##### Testo estratto #####

Riuscire a beccare l'orario di programmazione per vedere "Rush" appare ormai ai miei occhi sfidante quanto le corse del film, quando in una frizzante serata d'autunno entro nella sala giusta all'orario corretto. Dopo aver atteso questo momento per una decina di giorni, le mie lievitate aspettative creano una cortina di ghiaccio, difficile da superare. Per i primi tre quarti d'ora del film la sensazione che domina dentro di me è di spiazzante disappunto. 
Nella strutturazione narrativa di un film la prima parte è dedicata alla "messa in solido" dei personaggi. A me sembra tuttavia che James Hunt e Niki Lauda siano messi a fuoco solo relativamente ad aspetti stereotipati e che non venga fuori l'essenza del loro carattere, ovvero la nitidezza del "da dove vengo" e "dove sto andando". Ron Howard, del resto, è un regista che si è sempre distinto per film d'azione, fatto salvo "A beautiful mind". 
Il primo tempo del film finisce col soffrire di una lentezza narrativa data dal gravitare attorno a personaggi sostanzialmente vuoti e difficili da "sentire" emotivamente. Ciò sembra essere davvero un paradosso visto che l'obiettivo centrale del film è proprio il continuo parallelo tra l'uno e l'altro pilota.

#####

* Esercizio 1: Nei record, dalla riga che contiene "How do I perform: Open the 系统控制 menu?" fino a quella che contiene "click(x=94, y=103)", estremi inclusi, sostituisci "checkbox" con "switch". Riporta quel tratto lasciando invariato tutto il resto.
Il testo e i record non hanno alcun legame tra loro.

##### Voci fornite #####

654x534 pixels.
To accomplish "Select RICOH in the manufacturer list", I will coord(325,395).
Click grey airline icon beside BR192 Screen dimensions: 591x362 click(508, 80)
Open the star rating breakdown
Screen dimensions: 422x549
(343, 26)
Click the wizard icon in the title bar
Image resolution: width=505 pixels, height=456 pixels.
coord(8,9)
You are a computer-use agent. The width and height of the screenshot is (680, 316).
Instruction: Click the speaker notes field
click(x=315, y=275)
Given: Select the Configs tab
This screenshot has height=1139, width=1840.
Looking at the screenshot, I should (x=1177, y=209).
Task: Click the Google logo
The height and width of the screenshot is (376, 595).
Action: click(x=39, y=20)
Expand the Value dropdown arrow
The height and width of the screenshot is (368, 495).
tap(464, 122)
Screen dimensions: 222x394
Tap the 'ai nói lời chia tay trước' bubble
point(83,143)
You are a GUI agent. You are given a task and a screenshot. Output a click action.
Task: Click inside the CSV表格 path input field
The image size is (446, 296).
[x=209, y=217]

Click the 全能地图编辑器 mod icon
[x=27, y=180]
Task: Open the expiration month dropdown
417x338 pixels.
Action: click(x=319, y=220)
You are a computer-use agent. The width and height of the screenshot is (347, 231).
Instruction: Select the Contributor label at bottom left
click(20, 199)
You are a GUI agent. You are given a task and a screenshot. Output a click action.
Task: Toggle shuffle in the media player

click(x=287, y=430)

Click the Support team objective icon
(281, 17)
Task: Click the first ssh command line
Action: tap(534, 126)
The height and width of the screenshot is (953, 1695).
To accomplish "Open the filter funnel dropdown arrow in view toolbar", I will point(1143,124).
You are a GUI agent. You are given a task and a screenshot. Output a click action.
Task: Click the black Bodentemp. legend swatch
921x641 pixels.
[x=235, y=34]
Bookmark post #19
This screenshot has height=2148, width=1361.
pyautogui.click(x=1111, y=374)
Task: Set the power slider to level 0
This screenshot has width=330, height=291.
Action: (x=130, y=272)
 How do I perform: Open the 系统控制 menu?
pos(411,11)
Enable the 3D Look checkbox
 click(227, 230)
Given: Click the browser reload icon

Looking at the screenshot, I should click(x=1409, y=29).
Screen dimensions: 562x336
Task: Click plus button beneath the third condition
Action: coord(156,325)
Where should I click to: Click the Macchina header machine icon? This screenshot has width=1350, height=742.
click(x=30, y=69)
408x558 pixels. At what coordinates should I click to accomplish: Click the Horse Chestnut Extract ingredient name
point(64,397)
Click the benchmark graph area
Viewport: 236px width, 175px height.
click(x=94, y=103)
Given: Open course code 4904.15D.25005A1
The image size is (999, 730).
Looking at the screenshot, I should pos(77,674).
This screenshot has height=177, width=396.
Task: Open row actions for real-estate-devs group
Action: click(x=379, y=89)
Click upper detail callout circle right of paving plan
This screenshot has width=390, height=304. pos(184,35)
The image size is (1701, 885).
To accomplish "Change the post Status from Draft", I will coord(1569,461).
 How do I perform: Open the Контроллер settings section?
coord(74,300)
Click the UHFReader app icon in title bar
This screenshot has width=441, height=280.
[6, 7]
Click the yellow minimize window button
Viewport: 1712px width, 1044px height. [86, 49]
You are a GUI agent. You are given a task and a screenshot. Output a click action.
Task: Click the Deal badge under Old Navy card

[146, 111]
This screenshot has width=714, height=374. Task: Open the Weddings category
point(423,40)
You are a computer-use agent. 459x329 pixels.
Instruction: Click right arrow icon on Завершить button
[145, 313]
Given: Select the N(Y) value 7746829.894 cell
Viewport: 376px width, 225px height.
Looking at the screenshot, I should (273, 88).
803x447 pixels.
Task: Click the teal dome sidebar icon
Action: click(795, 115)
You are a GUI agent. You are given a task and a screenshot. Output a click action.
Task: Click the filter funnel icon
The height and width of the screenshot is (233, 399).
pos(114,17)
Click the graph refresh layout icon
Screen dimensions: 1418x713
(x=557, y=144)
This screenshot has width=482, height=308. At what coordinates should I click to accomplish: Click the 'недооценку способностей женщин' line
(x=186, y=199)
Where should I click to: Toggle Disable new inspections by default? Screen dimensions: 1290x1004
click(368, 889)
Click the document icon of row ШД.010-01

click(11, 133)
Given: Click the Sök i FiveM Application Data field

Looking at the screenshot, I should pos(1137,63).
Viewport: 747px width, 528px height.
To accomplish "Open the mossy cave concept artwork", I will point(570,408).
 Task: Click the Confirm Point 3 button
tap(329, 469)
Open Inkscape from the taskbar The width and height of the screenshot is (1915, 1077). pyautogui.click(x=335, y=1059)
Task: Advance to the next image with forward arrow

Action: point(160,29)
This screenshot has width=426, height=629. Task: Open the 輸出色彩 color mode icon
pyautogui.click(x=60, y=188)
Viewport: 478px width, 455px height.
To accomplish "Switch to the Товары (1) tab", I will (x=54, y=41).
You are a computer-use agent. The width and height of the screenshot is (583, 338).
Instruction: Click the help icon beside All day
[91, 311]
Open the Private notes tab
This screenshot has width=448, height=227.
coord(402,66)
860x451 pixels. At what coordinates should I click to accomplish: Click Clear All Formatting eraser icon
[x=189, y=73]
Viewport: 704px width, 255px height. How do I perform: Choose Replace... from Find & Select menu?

#####

* Esercizio 2: Nel testo, quale film di Ron Howard viene citato come eccezione rispetto ai suoi film d'azione?

* Soluzione completa 1:
 How do I perform: Open the 系统控制 menu?
pos(411,11)
Enable the 3D Look switch
 click(227, 230)
Given: Click the browser reload icon

Looking at the screenshot, I should click(x=1409, y=29).
Screen dimensions: 562x336
Task: Click plus button beneath the third condition
Action: coord(156,325)
Where should I click to: Click the Macchina header machine icon? This screenshot has width=1350, height=742.
click(x=30, y=69)
408x558 pixels. At what coordinates should I click to accomplish: Click the Horse Chestnut Extract ingredient name
point(64,397)
Click the benchmark graph area
Viewport: 236px width, 175px height.
click(x=94, y=103)

* Soluzione completa 2: "A beautiful mind".